Question

Find an equation of a curve with $$x$$ -intercept 2 whose tangent line at any point $$(x, y)$$ has slope $$x e^{-y} .$$

Answer

**step1** Understanding the Problem

The problem asks to find the equation of a curve. We are given two pieces of information about this curve:
1. The curve has an x-intercept of 2. This means that when the curve crosses the x-axis, the y-coordinate is 0, and the x-coordinate is 2. Therefore, the point (2, 0) lies on the curve.
2. The slope of the tangent line to the curve at any point $$(x, y)$$ on the curve is given by the expression $$x e^{-y}$$. In mathematical terms, this means the derivative of $$y$$ with respect to $$x$$, denoted as $$\frac{dy}{dx}$$, is equal to $$x e^{-y}$$.

**step2** Identifying the Mathematical Approach

This problem requires solving a first-order separable differential equation, which is $$\frac{dy}{dx} = x e^{-y}$$. Solving this equation involves techniques from integral calculus, including integration of exponential and power functions, and understanding of natural logarithms. These mathematical concepts are typically taught in high school or university-level mathematics courses and are beyond the scope of elementary school (Grade K-5) curriculum, which some of the general instructions emphasize. However, to provide a complete and accurate solution to the given problem, we will proceed using the appropriate mathematical tools required for such a problem.

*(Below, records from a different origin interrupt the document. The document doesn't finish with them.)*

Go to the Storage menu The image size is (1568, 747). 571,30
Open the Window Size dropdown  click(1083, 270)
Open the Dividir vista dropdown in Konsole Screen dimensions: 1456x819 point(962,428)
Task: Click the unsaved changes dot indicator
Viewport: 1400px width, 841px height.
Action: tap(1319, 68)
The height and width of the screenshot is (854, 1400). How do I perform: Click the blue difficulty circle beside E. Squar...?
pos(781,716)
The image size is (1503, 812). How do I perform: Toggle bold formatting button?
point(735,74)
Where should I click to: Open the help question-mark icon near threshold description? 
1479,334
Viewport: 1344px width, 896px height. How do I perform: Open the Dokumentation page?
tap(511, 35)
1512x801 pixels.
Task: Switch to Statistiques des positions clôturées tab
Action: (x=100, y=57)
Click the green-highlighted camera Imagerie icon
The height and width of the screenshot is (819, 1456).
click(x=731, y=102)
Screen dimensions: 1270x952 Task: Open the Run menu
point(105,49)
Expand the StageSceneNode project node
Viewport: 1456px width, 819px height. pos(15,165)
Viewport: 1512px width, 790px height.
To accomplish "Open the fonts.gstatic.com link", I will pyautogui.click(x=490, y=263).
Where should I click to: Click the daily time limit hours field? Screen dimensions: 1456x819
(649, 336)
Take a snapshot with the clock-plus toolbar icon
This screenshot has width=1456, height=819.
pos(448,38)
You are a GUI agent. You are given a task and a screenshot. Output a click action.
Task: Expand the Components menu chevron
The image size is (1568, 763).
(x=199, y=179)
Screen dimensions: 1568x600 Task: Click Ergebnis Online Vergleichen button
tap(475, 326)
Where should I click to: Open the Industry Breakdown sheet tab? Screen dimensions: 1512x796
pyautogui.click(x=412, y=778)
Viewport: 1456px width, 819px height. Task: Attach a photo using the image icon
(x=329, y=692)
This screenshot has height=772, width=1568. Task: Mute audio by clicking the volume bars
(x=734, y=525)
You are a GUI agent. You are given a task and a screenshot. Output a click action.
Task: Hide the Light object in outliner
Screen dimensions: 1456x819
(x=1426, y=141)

**step3** Separating Variables

To solve the differential equation $$\frac{dy}{dx} = x e^{-y}$$, we first separate the variables. This means we rearrange the equation so that all terms involving $$y$$ are on one side with $$dy$$, and all terms involving $$x$$ are on the other side with $$dx$$.
Multiply both sides by $$dx$$:
$$dy = x e^{-y} dx$$
Now, divide both sides by $$e^{-y}$$ to get all $$y$$ terms on the left:
$$\frac{dy}{e^{-y}} = x dx$$
Recall that $$e^{-y}$$ is the same as $$\frac{1}{e^y}$$. So, $$\frac{dy}{e^{-y}}$$ can be rewritten as $$e^y dy$$:
$$e^y dy = x dx$$

**step4** Integrating Both Sides

Now that the variables are separated, we integrate both sides of the equation:
$$\int e^y dy = \int x dx$$
Performing the integration:
The integral of $$e^y$$ with respect to $$y$$ is $$e^y$$.
The integral of $$x$$ with respect to $$x$$ is $$\frac{x^2}{2}$$.
After integrating, we include a constant of integration, $$C$$, on one side (typically the side with the independent variable, $$x$$ in this case):
$$e^y = \frac{x^2}{2} + C$$

**step5** Using the Initial Condition to Find the Constant of Integration

We know from Question1.step1 that the curve passes through the point (2, 0). This means when $$x=2$$, $$y=0$$. We can substitute these values into the integrated equation to find the value of the constant $$C$$:
$$e^0 = \frac{2^2}{2} + C$$
We know that any non-zero number raised to the power of 0 is 1, so $$e^0 = 1$$. Also, $$2^2 = 4$$:
$$1 = \frac{4}{2} + C$$
$$1 = 2 + C$$
To solve for $$C$$, subtract 2 from both sides of the equation:
$$C = 1 - 2$$
$$C = -1$$

**step6** Writing the Final Equation of the Curve

Now that we have found the value of the constant of integration, $$C = -1$$, we substitute it back into the equation from Question1.step4:
$$e^y = \frac{x^2}{2} - 1$$
To express $$y$$ explicitly in terms of $$x$$, we take the natural logarithm (ln) of both sides of the equation:
$$y = \ln\left(\frac{x^2}{2} - 1\right)$$
This is the equation of the curve that satisfies all the given conditions.